__TEXTO DE LECTURA__.
──────────────────────────────

Las ventajas de este sistema de designación eran
evidentes, aunque no gustase a los profesionales. El
designado llegaba a su puesto con una actitud de gratitud
al informante a quien no debía defraudar, de respeto y
gratitud también al municipio o comunidad que le había
otorgado su confianza. Cuando, en cambio, el designado
viene parachutado desde la capital, sin consulta ni
conocimiento a veces de la autoridad local, suele llegar
al pueblo con cierto desdén hacia el mismo, al que
considera a menudo inferior cualitativa o
cuantitativamente a sus propios merecimientos
profesionales.

──────────────────────────────

__REGISTROS EXTRAÍDOS__.
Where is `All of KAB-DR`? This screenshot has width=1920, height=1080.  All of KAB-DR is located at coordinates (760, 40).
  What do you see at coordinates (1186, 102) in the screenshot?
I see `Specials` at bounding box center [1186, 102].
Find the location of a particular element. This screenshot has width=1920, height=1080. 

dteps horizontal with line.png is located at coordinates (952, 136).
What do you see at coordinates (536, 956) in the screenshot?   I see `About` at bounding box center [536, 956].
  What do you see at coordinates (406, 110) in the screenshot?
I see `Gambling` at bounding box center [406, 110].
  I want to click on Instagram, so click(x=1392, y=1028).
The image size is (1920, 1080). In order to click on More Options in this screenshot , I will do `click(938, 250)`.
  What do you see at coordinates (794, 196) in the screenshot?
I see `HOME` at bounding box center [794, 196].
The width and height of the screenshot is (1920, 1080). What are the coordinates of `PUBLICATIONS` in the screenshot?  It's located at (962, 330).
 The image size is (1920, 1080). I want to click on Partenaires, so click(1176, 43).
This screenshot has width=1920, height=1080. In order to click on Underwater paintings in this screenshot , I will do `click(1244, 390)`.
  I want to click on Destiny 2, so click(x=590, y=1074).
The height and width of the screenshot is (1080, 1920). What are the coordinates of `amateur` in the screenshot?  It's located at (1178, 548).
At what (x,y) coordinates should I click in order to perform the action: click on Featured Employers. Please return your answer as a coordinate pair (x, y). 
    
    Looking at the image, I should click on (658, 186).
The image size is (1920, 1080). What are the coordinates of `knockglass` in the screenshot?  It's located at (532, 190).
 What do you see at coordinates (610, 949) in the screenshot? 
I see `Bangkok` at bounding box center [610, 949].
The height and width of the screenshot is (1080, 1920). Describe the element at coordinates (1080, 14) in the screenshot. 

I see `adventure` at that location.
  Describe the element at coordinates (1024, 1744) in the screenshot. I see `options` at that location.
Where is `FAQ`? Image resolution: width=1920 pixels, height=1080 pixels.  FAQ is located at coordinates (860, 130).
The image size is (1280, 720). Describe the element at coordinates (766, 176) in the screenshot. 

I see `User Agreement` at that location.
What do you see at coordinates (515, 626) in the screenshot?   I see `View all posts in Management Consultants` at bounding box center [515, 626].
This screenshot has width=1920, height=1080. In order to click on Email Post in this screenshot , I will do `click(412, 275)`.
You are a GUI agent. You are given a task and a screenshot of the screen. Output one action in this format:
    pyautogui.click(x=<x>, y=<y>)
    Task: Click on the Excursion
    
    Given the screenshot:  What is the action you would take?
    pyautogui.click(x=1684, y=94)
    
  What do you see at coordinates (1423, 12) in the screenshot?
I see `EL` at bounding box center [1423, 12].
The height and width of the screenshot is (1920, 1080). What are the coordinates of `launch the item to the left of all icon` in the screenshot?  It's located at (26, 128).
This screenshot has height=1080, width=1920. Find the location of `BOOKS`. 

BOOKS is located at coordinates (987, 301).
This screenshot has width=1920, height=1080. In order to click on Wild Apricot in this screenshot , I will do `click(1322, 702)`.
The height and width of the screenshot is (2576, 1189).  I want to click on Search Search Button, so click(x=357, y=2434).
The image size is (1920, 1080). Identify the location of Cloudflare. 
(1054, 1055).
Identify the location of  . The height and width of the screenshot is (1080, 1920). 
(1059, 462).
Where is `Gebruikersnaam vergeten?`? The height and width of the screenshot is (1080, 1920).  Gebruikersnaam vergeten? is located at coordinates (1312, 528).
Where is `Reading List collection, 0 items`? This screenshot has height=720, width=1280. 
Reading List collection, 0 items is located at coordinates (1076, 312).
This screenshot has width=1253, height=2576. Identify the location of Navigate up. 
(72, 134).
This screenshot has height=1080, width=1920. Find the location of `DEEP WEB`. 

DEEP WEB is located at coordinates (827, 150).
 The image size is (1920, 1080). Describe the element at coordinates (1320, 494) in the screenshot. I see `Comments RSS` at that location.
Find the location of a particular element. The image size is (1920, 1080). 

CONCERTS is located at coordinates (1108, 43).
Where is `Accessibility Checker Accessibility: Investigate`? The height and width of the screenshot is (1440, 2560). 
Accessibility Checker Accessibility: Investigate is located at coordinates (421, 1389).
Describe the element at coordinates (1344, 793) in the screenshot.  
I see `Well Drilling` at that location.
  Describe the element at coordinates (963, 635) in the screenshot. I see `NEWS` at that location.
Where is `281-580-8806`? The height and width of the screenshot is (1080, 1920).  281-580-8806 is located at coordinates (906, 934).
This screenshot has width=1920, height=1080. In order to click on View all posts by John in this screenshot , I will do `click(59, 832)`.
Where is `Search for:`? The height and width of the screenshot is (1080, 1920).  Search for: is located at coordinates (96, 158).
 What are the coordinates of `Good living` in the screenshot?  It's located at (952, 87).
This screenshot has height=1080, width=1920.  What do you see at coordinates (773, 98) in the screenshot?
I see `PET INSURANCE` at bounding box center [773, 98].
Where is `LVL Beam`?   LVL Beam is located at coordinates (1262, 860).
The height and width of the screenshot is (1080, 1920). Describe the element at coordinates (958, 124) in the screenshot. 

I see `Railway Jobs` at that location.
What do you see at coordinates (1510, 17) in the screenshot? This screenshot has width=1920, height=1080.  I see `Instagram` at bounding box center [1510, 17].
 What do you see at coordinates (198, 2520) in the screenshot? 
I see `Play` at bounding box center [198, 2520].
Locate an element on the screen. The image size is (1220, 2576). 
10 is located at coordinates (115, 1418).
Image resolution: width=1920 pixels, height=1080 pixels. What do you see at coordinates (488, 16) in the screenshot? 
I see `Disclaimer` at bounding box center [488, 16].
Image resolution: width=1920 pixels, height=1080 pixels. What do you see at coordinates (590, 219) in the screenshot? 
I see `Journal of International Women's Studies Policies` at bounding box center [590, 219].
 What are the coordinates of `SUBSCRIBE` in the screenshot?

──────────────────────────────

__TAREA ASIGNADA 1__. Copie sin modificación alguna los registros, comenzando en la línea que contiene "coordinates (906, 934)." y terminando al final de los registros, incluida esa primera línea.
__TAREA ASIGNADA 2__. Prosiga el texto sobre el sistema de designación de profesionales a partir de su última oración.

__RESULTADO FINAL 1__.
Where is `281-580-8806`? The height and width of the screenshot is (1080, 1920).  281-580-8806 is located at coordinates (906, 934).
This screenshot has width=1920, height=1080. In order to click on View all posts by John in this screenshot , I will do `click(59, 832)`.
Where is `Search for:`? The height and width of the screenshot is (1080, 1920).  Search for: is located at coordinates (96, 158).
 What are the coordinates of `Good living` in the screenshot?  It's located at (952, 87).
This screenshot has height=1080, width=1920.  What do you see at coordinates (773, 98) in the screenshot?
I see `PET INSURANCE` at bounding box center [773, 98].
Where is `LVL Beam`?   LVL Beam is located at coordinates (1262, 860).
The height and width of the screenshot is (1080, 1920). Describe the element at coordinates (958, 124) in the screenshot. 

I see `Railway Jobs` at that location.
What do you see at coordinates (1510, 17) in the screenshot? This screenshot has width=1920, height=1080.  I see `Instagram` at bounding box center [1510, 17].
 What do you see at coordinates (198, 2520) in the screenshot? 
I see `Play` at bounding box center [198, 2520].
Locate an element on the screen. The image size is (1220, 2576). 
10 is located at coordinates (115, 1418).
Image resolution: width=1920 pixels, height=1080 pixels. What do you see at coordinates (488, 16) in the screenshot? 
I see `Disclaimer` at bounding box center [488, 16].
Image resolution: width=1920 pixels, height=1080 pixels. What do you see at coordinates (590, 219) in the screenshot? 
I see `Journal of International Women's Studies Policies` at bounding box center [590, 219].
 What are the coordinates of `SUBSCRIBE` in the screenshot?

__RESULTADO FINAL 2__.
Pues bien: durante las dos últimas décadas, una a una,
todas esas competencias han sido sustraídas a los
Ayuntamientos cuyos funcionarios vienen hoy designados
por Boletín Oficial (incluso el cartero local). Quizá
sólo les reste el de alguacil municipal. Todas esas
libertades municipales, base de un verdadero autonomismo
local se han ido perdiendo en nombre precisamente de
«las libertades democráticas recuperadas» y del
«Estado de las Autonomías». Absorbidas por la
Diputación (Foral), hoy «Gobierno de Navarra», esta
nueva centralización ha surgido ¿en beneficio de
quién? Sin duda de los políticos profesionales y de los
partidos cuyo clientelismo se acrece a costa de la
libertad y la autonomía de los pueblos.